I am in general for this change, but I would suggest to: first try to do the regular os.Remove() as we did before, then log the error if it fails and finally send the cgroup.kill and remove. I think we want to have the error logged. The current solution will hide issues.

qodo-code-review · 2026-05-05T01:41:26Z

PR Reviewer Guide 🔍

Warning

/review is deprecated. Use /agentic_review instead (removed after 2026-05-31).

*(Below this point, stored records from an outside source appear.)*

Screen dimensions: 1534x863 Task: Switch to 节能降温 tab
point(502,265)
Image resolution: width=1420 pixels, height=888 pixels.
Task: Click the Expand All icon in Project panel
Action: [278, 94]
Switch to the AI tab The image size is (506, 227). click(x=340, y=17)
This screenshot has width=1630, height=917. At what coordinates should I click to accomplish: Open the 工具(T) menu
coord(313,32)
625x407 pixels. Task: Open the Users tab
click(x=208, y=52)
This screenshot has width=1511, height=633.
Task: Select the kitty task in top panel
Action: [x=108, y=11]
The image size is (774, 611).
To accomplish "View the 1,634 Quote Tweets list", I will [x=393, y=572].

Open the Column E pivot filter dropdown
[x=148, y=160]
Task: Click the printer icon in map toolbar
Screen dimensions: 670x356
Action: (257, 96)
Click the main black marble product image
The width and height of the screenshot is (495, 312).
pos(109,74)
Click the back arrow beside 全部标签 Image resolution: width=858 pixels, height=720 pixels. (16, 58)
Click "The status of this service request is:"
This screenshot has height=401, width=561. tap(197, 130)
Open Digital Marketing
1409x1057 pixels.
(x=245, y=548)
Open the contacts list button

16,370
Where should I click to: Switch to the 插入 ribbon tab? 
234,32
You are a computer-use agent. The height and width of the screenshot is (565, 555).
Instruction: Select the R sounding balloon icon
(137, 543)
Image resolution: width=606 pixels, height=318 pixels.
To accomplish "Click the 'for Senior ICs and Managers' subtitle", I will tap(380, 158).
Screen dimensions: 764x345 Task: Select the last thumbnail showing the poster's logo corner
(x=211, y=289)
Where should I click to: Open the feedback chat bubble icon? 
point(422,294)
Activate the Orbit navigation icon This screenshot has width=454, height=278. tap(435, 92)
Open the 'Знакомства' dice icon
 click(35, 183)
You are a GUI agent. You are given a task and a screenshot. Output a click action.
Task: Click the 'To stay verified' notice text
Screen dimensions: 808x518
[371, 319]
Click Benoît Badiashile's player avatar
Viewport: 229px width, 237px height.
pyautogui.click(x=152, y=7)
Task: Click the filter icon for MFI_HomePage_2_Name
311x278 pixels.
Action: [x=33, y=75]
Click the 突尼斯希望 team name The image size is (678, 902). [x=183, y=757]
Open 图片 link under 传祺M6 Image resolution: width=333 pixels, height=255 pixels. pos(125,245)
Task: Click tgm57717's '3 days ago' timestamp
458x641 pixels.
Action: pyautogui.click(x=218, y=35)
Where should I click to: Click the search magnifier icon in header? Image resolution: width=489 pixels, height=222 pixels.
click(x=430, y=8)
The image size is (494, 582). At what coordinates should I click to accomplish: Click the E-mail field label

Here are some key observations to aid the review process:

⚡ Recommended focus areas for review

Test Flakiness

TestCgroupHandleRemoveKillsLeakedProcess only skips when not root, but it will fail on kernels/cgroup configurations without cgroup.kill support (or where it’s disabled), since Remove will warn and then the process may remain alive and/or rmdir may fail; the test should detect cgroup.kill availability (or cgroup v2 + kernel support) and skip accordingly to avoid environment-dependent CI failures.

func TestCgroupHandleRemoveKillsLeakedProcess(t *testing.T) {
	t.Parallel()

	if os.Geteuid() != 0 {
		t.Skip("test requires root privileges")
	}

	ctx := context.Background()
	mgr, err := NewManager()
	require.NoError(t, err)

	err = mgr.Initialize(ctx)
	require.NoError(t, err)

	handle, err := mgr.Create(ctx, "test-remove-kills-leaked")
	require.NoError(t, err)

	// Simulate the production failure mode: a wrapper process exec-chain that
	// leaves a long-lived child in the cgroup after the parent exits. Here we
	// just spawn a sleep directly and walk away from it.
	cmd := exec.CommandContext(ctx, "sleep", "300")
	cmd.SysProcAttr = &syscall.SysProcAttr{
		UseCgroupFD: true,
		CgroupFD:    handle.GetFD(),
	}
	require.NoError(t, cmd.Start())
	defer func() { _ = cmd.Process.Kill() }()

	require.NoError(t, handle.ReleaseCgroupFD())

	require.NoError(t, handle.Remove(ctx))

	_, statErr := os.Stat(handle.Path())
	assert.True(t, os.IsNotExist(statErr), "cgroup directory should be removed")

	// Reap and confirm cgroup.kill terminated the process. cmd.Wait() also
	// avoids a zombie that would otherwise pass a kill -0 liveness check.
	waitDone := make(chan error, 1)
	go func() { waitDone <- cmd.Wait() }()
	select {
	case waitErr := <-waitDone:
		require.Error(t, waitErr, "leaked process should have been killed by cgroup.kill")
	case <-time.After(3 * time.Second):
		t.Fatal("leaked process did not exit after cgroup.kill")
	}

ValentaTomas · 2026-05-05T01:44:52Z

@arkamar addressed in 9e7065a — cgroup.Remove now tries plain rmdir first; on EBUSY it logs cgroup rmdir failed, falling back to cgroup.kill (with the original errno) before writing cgroup.kill and retrying. Common no-leak path stays silent.

@qodo-merge-pro test now skips on kernels without cgroup.kill (probes for the file in the freshly created cgroup) instead of failing.

ValentaTomas

@arkamar — addressed in 9e7065a. cgroup.Remove now tries plain rmdir first; on EBUSY it logs a warn before falling back to cgroup.kill + retry. Leaks stay visible in metrics. Sorry for the previous garbled reply on this thread.

claude

⚠️ Code review skipped — your organization's overage spend limit has been reached.

Code review is billed via overage credits. To resume reviews, an organization admin can raise the monthly limit at claude.ai/admin-settings/claude-code.

Once credits are available, reopen this pull request to trigger a review.

ValentaTomas · 2026-05-05T02:28:33Z

Scope reduced to just the cgroup.kill backstop — pure defensive cleanup, the signal path in fc.Process.Stop is intentionally untouched. Per arkamar's review the rmdir runs first; on EBUSY we log the original error before falling back to cgroup.kill + retry, so leaks stay visible. Force-pushed to a single commit (d9772fd).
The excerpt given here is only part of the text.